2 Replies Latest reply on Nov 20, 2012 3:21 AM by smariusp

    Get all values for which a specifc node is the primary owner

    smariusp

      Hi,

       

          I am doing some tests for evaluating Infinispan - distributed mode, and I can't figure out how to get all the the values for which a node is primary owner.

      Could you please help me with some hints?

       

      Thank you!

        • 1. Re: Get all values for which a specifc node is the primary owner
          nadirx

          The Cache<K,V>.values() entrySet() and keySet() methods only return the data stored locally in distribution mode, so that could be a way to obtain the information. It doesn't however distinguish between primary and backup owners. The DistributionManager (which you can obtain via the Cache.getAdvancedCache().getDistributionManager() call) has a locate method which provides the addresses of the specified keys in the cluster.

          You could also use the DistExec framework to perform operations on the local data of each node.

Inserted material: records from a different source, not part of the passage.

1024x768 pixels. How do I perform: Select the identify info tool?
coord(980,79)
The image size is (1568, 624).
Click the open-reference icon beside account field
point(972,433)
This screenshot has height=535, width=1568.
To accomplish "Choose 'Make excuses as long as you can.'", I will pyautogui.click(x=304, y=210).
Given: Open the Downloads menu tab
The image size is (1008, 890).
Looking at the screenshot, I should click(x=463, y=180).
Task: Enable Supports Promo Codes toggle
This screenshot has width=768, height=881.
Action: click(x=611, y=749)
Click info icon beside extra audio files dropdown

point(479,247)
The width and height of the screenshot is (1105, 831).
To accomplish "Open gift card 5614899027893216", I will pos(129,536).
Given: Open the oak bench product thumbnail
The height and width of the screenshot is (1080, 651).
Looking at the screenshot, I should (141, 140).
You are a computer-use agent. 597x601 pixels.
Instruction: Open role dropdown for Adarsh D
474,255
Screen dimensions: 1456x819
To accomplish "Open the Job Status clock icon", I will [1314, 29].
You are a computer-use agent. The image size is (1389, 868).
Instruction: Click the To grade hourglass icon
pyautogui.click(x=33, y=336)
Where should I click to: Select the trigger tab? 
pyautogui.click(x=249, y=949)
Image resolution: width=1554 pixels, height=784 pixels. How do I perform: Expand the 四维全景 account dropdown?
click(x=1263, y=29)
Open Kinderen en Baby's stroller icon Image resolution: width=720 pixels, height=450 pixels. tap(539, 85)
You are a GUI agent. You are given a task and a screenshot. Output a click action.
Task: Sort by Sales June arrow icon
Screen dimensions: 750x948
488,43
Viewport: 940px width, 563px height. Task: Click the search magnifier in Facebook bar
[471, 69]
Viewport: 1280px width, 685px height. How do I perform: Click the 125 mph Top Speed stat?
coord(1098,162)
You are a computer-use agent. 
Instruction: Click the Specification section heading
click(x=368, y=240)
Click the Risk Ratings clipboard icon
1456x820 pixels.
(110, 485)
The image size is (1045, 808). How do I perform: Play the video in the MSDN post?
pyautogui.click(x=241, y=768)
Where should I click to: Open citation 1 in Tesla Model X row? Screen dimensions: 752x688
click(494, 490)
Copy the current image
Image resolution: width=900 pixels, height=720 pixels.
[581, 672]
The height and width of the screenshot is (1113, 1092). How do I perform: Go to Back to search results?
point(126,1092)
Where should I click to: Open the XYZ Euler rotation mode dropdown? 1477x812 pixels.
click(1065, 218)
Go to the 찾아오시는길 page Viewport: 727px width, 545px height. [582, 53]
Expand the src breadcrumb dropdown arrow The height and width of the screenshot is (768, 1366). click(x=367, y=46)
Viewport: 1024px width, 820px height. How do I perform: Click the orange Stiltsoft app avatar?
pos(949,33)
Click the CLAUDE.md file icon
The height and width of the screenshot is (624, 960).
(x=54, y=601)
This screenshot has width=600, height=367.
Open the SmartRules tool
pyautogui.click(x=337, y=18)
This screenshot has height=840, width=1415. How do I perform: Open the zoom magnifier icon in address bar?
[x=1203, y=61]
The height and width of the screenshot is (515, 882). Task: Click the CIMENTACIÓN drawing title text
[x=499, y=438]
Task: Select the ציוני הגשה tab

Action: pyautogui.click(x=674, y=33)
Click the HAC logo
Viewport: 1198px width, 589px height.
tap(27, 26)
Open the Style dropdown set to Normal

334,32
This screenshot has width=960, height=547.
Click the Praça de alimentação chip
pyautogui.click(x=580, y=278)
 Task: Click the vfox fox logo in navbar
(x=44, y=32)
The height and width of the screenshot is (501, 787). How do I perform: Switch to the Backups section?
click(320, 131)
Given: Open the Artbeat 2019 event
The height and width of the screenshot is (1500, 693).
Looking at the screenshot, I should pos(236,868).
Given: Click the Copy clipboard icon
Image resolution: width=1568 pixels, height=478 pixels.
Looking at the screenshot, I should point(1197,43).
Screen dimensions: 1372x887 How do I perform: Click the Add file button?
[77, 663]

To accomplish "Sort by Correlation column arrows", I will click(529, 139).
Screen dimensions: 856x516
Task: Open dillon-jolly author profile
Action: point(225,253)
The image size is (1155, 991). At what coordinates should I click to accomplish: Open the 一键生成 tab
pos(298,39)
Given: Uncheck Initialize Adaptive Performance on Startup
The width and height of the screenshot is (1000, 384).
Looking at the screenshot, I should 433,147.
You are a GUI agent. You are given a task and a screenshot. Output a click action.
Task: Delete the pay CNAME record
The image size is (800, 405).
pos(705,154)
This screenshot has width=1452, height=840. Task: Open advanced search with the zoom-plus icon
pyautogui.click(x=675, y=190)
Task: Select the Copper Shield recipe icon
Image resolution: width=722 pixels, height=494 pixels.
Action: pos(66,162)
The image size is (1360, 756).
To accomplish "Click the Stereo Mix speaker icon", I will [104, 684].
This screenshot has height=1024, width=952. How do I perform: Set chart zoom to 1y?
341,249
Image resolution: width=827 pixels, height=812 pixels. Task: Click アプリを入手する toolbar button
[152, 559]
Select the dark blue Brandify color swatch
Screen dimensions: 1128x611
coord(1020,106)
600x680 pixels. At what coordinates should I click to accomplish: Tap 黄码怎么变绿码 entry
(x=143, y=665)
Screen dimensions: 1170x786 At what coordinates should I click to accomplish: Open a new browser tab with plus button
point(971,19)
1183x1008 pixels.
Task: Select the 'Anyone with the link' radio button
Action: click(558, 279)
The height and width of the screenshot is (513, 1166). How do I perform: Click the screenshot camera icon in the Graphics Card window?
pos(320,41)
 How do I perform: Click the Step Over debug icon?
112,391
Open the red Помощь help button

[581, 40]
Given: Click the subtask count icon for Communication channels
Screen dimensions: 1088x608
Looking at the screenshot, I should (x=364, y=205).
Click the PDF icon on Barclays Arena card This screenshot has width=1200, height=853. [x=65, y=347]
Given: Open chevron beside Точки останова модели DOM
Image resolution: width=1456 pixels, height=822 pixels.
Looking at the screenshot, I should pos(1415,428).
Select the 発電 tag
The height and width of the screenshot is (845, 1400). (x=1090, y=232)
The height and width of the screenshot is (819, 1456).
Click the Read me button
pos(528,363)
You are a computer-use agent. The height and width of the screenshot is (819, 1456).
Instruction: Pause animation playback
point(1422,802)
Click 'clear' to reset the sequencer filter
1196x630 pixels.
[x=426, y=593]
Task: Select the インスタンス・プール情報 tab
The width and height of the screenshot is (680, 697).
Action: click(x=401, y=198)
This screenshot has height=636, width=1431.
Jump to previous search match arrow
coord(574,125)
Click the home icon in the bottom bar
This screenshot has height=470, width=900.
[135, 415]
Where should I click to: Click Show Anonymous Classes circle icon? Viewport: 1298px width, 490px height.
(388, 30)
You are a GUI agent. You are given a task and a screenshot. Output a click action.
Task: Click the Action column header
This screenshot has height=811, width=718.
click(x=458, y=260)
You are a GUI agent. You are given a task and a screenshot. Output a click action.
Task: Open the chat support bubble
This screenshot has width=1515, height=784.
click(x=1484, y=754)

          • 2. Re: Get all values for which a specifc node is the primary owner
            smariusp

            Hi Tristan,

             

            Thank you for your response.

             

            This is what I have used, but I was unsure because the documentation states that keyset() and values() are not suitable for production. For example, when having a large number of entries in the local cache, do they return a copy of the entries?

             

            Just a few words about the context in which I want to use Infinispan. I have a cluster of processors and I am trying to distribute some workload within this cluster. I am using Infinispan to store a sort of task queue. As far as I know, each key has exactly one primary owner.  I want each node to process only data which is stored locally (in order to reduce the network calls) and I want to ensure that a task is processed exactly once. So, I thought of using the primary ownership info so that each processor selects the next task according to these criteria. Because it is distributed, if a node crashes, another node will be able to seamlessly take over and process tasks belonging to the dead node because another node would become the primary owner.

             

            In order to accomplish the above, I have tried to use the query feature: store in each value object the hash of the key (this information does not change when the cluster topology changes, so I don’t need to recompute it) after which each node could query the cache like this:

                                        Give me the first n values for which hash(key) belongs to a segment for which I am the primary owner.

            But the query feature seems way too much for what I need to do – I don’t need network calls to find these values. And it seems the query feature does not support complex filters.

             

            Could you please help me with any suggestions?